- [Data supplied]:
● ● ● ●

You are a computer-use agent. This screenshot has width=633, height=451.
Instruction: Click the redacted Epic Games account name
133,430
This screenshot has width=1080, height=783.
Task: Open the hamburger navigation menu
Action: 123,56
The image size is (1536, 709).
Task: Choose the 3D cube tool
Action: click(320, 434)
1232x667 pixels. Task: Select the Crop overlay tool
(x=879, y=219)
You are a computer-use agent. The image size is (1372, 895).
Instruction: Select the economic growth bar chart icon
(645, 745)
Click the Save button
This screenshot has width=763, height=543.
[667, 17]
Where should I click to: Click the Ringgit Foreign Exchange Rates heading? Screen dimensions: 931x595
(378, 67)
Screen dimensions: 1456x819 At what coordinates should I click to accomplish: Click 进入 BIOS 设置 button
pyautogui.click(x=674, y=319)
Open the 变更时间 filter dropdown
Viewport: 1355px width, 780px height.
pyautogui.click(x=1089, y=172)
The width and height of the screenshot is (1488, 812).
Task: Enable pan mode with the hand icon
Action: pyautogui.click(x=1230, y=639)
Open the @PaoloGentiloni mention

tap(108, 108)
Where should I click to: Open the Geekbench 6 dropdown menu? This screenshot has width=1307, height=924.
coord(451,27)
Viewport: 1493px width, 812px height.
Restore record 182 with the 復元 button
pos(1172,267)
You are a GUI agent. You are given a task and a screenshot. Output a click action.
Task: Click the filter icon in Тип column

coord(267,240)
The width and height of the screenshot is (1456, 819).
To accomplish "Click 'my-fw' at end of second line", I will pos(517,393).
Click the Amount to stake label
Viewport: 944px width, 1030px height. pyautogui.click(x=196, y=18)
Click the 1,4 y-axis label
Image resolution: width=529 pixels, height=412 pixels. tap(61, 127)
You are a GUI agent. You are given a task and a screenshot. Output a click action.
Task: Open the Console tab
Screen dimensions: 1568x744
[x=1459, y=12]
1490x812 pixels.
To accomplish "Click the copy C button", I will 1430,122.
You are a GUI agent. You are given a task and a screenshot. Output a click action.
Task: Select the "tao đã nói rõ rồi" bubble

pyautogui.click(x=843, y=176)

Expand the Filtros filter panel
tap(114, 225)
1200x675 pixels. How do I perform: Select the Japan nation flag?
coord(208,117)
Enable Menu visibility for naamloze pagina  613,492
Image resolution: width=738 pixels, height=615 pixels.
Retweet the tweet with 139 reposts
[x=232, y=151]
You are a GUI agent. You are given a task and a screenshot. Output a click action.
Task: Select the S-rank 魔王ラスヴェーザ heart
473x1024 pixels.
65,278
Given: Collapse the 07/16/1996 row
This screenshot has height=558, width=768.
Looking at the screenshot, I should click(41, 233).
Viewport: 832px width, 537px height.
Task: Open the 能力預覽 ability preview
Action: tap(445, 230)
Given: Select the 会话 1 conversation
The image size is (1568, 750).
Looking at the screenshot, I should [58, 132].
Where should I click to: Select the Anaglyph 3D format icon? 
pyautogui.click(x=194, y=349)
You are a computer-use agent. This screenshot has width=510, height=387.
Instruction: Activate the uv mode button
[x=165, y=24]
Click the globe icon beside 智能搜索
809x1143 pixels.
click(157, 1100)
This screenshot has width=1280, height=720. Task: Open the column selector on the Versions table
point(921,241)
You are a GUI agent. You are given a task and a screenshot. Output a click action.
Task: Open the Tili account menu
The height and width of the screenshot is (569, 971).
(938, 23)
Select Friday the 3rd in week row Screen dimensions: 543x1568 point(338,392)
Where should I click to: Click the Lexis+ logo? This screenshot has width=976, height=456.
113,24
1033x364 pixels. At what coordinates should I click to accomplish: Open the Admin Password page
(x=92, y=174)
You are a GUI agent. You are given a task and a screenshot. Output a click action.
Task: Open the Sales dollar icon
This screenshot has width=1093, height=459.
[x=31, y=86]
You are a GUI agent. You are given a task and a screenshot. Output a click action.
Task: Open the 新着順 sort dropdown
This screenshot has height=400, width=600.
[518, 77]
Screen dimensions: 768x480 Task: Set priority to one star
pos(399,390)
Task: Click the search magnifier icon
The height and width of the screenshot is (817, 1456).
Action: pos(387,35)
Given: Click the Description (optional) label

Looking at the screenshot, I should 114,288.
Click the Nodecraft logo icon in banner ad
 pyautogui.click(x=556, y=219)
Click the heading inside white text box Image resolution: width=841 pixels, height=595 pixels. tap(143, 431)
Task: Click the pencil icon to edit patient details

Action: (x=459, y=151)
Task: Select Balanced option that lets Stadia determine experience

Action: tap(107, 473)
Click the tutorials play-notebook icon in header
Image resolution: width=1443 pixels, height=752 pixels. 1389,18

● ● ● ●

- [Work to do]:
Rewrite all of the items above, replacing "computer-use agent" with "desktop assistant" everywhere it occurs and leaving every other word unchanged.

- [Result of this task]:
You are a desktop assistant. This screenshot has width=633, height=451.
Instruction: Click the redacted Epic Games account name
133,430
This screenshot has width=1080, height=783.
Task: Open the hamburger navigation menu
Action: 123,56
The image size is (1536, 709).
Task: Choose the 3D cube tool
Action: click(320, 434)
1232x667 pixels. Task: Select the Crop overlay tool
(x=879, y=219)
You are a desktop assistant. The image size is (1372, 895).
Instruction: Select the economic growth bar chart icon
(645, 745)
Click the Save button
This screenshot has width=763, height=543.
[667, 17]
Where should I click to: Click the Ringgit Foreign Exchange Rates heading? Screen dimensions: 931x595
(378, 67)
Screen dimensions: 1456x819 At what coordinates should I click to accomplish: Click 进入 BIOS 设置 button
pyautogui.click(x=674, y=319)
Open the 变更时间 filter dropdown
Viewport: 1355px width, 780px height.
pyautogui.click(x=1089, y=172)
The width and height of the screenshot is (1488, 812).
Task: Enable pan mode with the hand icon
Action: pyautogui.click(x=1230, y=639)
Open the @PaoloGentiloni mention

tap(108, 108)
Where should I click to: Open the Geekbench 6 dropdown menu? This screenshot has width=1307, height=924.
coord(451,27)
Viewport: 1493px width, 812px height.
Restore record 182 with the 復元 button
pos(1172,267)
You are a GUI agent. You are given a task and a screenshot. Output a click action.
Task: Click the filter icon in Тип column

coord(267,240)
The width and height of the screenshot is (1456, 819).
To accomplish "Click 'my-fw' at end of second line", I will pos(517,393).
Click the Amount to stake label
Viewport: 944px width, 1030px height. pyautogui.click(x=196, y=18)
Click the 1,4 y-axis label
Image resolution: width=529 pixels, height=412 pixels. tap(61, 127)
You are a GUI agent. You are given a task and a screenshot. Output a click action.
Task: Open the Console tab
Screen dimensions: 1568x744
[x=1459, y=12]
1490x812 pixels.
To accomplish "Click the copy C button", I will 1430,122.
You are a GUI agent. You are given a task and a screenshot. Output a click action.
Task: Select the "tao đã nói rõ rồi" bubble

pyautogui.click(x=843, y=176)

Expand the Filtros filter panel
tap(114, 225)
1200x675 pixels. How do I perform: Select the Japan nation flag?
coord(208,117)
Enable Menu visibility for naamloze pagina  613,492
Image resolution: width=738 pixels, height=615 pixels.
Retweet the tweet with 139 reposts
[x=232, y=151]
You are a GUI agent. You are given a task and a screenshot. Output a click action.
Task: Select the S-rank 魔王ラスヴェーザ heart
473x1024 pixels.
65,278
Given: Collapse the 07/16/1996 row
This screenshot has height=558, width=768.
Looking at the screenshot, I should click(41, 233).
Viewport: 832px width, 537px height.
Task: Open the 能力預覽 ability preview
Action: tap(445, 230)
Given: Select the 会话 1 conversation
The image size is (1568, 750).
Looking at the screenshot, I should [58, 132].
Where should I click to: Select the Anaglyph 3D format icon? 
pyautogui.click(x=194, y=349)
You are a desktop assistant. This screenshot has width=510, height=387.
Instruction: Activate the uv mode button
[x=165, y=24]
Click the globe icon beside 智能搜索
809x1143 pixels.
click(157, 1100)
This screenshot has width=1280, height=720. Task: Open the column selector on the Versions table
point(921,241)
You are a GUI agent. You are given a task and a screenshot. Output a click action.
Task: Open the Tili account menu
The height and width of the screenshot is (569, 971).
(938, 23)
Select Friday the 3rd in week row Screen dimensions: 543x1568 point(338,392)
Where should I click to: Click the Lexis+ logo? This screenshot has width=976, height=456.
113,24
1033x364 pixels. At what coordinates should I click to accomplish: Open the Admin Password page
(x=92, y=174)
You are a GUI agent. You are given a task and a screenshot. Output a click action.
Task: Open the Sales dollar icon
This screenshot has width=1093, height=459.
[x=31, y=86]
You are a GUI agent. You are given a task and a screenshot. Output a click action.
Task: Open the 新着順 sort dropdown
This screenshot has height=400, width=600.
[518, 77]
Screen dimensions: 768x480 Task: Set priority to one star
pos(399,390)
Task: Click the search magnifier icon
The height and width of the screenshot is (817, 1456).
Action: pos(387,35)
Given: Click the Description (optional) label

Looking at the screenshot, I should 114,288.
Click the Nodecraft logo icon in banner ad
 pyautogui.click(x=556, y=219)
Click the heading inside white text box Image resolution: width=841 pixels, height=595 pixels. tap(143, 431)
Task: Click the pencil icon to edit patient details

Action: (x=459, y=151)
Task: Select Balanced option that lets Stadia determine experience

Action: tap(107, 473)
Click the tutorials play-notebook icon in header
Image resolution: width=1443 pixels, height=752 pixels. 1389,18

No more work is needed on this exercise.